Il ne nous reste plus qu’une seule pierre, celle qui rappelle que le centre de l’humanité est en nous, que le travail passe les générations et que seul demeure… l’œuvre transmise aux nouvelles générations. Il n’est plus temps de regretter d’avoir vécu sur des chemins secondaires, alors qu’il y avait, peut-être, tant de choses à accomplir.
Je ne puis m’empêcher de me pencher à mon tour sur moi-même, et m’interroger. Ai-je moi aussi laissé filer le temps au point de n’avoir reconnu aucun signe annonciateur et que déjà un temps s’achève…
Le phénix qui est en chacun de nous, est-il prêt à s’endormir de nouveau ?
La Martinique, un volcan social et environnemental… Une ressource facile !
Comment continuer à ignorer les signes de détresse sociale, cet empoisonnement collectif progressif, cette présence croissante de pratiques addictives ? Comment ? Comment ignorer ce corps aux multiples symptômes : l’emploi, le logement, la gestion de la toxicomanie, l’échec scolaire, les échanges culturels limités, la dilution progressive culturelle, la négligence des préventions des risques majeurs. La Martinique tremble. Voulons-nous encore préserver l’immortalité de son être ?
Comme tant d’autres, Saint-Pierre en vivant à son tour son rituel de fermeture, aspire à la renaissance, à un nouvel envol vers un monde de conscience subtile où tout s’épuise, tout renaît. Seules diffèrent les formes, parfois.
Saint-Pierre me rappelle que notre terre est riche de la vie de nos ancêtres et de nous-mêmes. Nous avons l’obligation de le dire autant que de la partager.
Saint-Pierre et son destin partagé, me rappelle que cette terre est notre mère, et que tout ce qui arrive à cette terre, arrive à ses enfants.
Aujourd’hui notre terre vit empoisonnée, tout dans notre espace de vie nous le rappelle… toutes les choses sont liées… Heureusement, il reste cet espoir : Celui de vivre en communion avec l’environnement ; de s’investir dans la vie de tous les jours pour préparer demain.

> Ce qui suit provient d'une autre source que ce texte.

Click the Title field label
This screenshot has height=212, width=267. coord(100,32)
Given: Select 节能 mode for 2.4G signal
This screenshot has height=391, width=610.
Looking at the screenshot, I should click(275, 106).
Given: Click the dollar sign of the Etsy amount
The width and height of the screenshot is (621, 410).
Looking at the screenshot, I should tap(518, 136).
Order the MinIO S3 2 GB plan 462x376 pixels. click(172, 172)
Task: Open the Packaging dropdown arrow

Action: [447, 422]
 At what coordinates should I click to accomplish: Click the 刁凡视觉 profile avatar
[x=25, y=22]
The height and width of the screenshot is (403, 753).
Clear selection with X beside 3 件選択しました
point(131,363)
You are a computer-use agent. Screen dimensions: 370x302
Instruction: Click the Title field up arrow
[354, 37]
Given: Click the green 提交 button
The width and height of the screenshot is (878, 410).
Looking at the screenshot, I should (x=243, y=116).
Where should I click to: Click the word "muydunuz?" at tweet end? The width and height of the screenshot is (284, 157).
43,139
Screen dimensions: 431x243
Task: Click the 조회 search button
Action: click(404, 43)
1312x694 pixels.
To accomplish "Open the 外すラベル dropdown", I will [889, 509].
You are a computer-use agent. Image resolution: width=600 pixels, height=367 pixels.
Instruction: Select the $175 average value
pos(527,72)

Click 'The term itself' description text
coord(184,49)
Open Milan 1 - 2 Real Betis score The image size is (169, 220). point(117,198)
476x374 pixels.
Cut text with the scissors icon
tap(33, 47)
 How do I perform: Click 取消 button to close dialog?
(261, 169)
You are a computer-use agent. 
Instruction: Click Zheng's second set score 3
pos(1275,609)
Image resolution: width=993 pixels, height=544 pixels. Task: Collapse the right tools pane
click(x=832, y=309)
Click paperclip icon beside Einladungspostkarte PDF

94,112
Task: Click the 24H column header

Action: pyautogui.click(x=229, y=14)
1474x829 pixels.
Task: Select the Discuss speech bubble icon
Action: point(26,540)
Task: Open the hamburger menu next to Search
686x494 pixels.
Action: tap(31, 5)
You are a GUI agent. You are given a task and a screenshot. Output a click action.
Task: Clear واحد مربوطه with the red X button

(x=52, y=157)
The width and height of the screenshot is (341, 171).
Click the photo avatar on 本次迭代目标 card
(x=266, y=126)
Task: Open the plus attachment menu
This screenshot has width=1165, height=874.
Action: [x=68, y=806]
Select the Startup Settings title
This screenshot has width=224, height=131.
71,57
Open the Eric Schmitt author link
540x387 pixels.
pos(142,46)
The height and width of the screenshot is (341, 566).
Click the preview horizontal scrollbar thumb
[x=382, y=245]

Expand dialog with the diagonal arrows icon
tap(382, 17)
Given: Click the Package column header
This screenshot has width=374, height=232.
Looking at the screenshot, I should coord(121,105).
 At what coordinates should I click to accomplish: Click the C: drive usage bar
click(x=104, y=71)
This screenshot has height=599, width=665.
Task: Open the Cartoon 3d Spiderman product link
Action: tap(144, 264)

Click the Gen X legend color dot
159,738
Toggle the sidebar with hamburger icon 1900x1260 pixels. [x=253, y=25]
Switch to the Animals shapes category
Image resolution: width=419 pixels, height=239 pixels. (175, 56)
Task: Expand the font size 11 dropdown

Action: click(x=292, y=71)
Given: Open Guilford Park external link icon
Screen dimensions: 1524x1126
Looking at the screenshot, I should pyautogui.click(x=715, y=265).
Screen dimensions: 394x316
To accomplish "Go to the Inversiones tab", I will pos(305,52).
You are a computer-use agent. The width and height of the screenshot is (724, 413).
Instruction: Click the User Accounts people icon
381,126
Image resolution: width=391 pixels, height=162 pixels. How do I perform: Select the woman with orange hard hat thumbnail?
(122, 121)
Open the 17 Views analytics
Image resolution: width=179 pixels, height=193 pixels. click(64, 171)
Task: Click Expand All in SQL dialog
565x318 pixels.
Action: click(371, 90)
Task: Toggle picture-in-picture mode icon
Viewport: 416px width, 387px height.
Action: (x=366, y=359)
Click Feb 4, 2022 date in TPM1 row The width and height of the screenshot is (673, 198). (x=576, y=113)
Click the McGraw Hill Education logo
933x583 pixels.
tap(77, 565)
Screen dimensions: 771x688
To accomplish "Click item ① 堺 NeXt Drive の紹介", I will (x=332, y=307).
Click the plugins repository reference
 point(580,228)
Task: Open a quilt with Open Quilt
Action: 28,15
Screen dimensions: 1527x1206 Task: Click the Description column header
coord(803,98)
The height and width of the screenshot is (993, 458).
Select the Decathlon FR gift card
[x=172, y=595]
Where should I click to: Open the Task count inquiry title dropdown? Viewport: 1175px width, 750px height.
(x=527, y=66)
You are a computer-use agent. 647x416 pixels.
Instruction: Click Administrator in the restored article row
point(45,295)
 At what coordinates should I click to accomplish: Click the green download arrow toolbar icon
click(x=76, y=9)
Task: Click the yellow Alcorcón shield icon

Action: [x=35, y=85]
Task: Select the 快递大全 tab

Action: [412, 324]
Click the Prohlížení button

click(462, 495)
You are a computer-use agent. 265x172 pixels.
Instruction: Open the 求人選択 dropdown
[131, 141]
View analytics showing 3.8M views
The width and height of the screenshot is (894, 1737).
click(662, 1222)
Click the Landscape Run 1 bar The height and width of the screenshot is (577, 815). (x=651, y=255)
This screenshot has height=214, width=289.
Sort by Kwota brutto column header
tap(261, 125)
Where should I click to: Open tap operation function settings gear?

Celui d’agir pour que l’œuvre ne soit pas ensevelie et notre conscience figée, puis livrée au vent comme la grandiloquence des discours et l’hypocrisie des comportements de ceux qui tentent de gouverner notre inertie.
Je veux y voir une ouverture sur un monde au quotidien sans cesse renouvelable, quand même fragile.
Mais voilà que l’angélus sonne de nouveau aujourd’hui !
Comprenons que le moindre recoin de ce bout de terre est sacré, et que nous y puisons et foulons notre humanité ! Que chacune de ses parcelles, chaque reflet raconte le passé, interpelle le présent et souligne l’avenir, nous renvoie à nos obligations.
Comment ignorer les signes de détresse sociale ? Comment ignorer ce corps social malade dont les entrailles empoisonnées ne protègent et ne nourrissent plus ses enfants ? Aujourd’hui la Martinique terre d’asile et d’accueil vit comme un volcan, expulsant à rythme régulier ses enfants loin de ses flancs, pour ensemencer de lointaines contrées.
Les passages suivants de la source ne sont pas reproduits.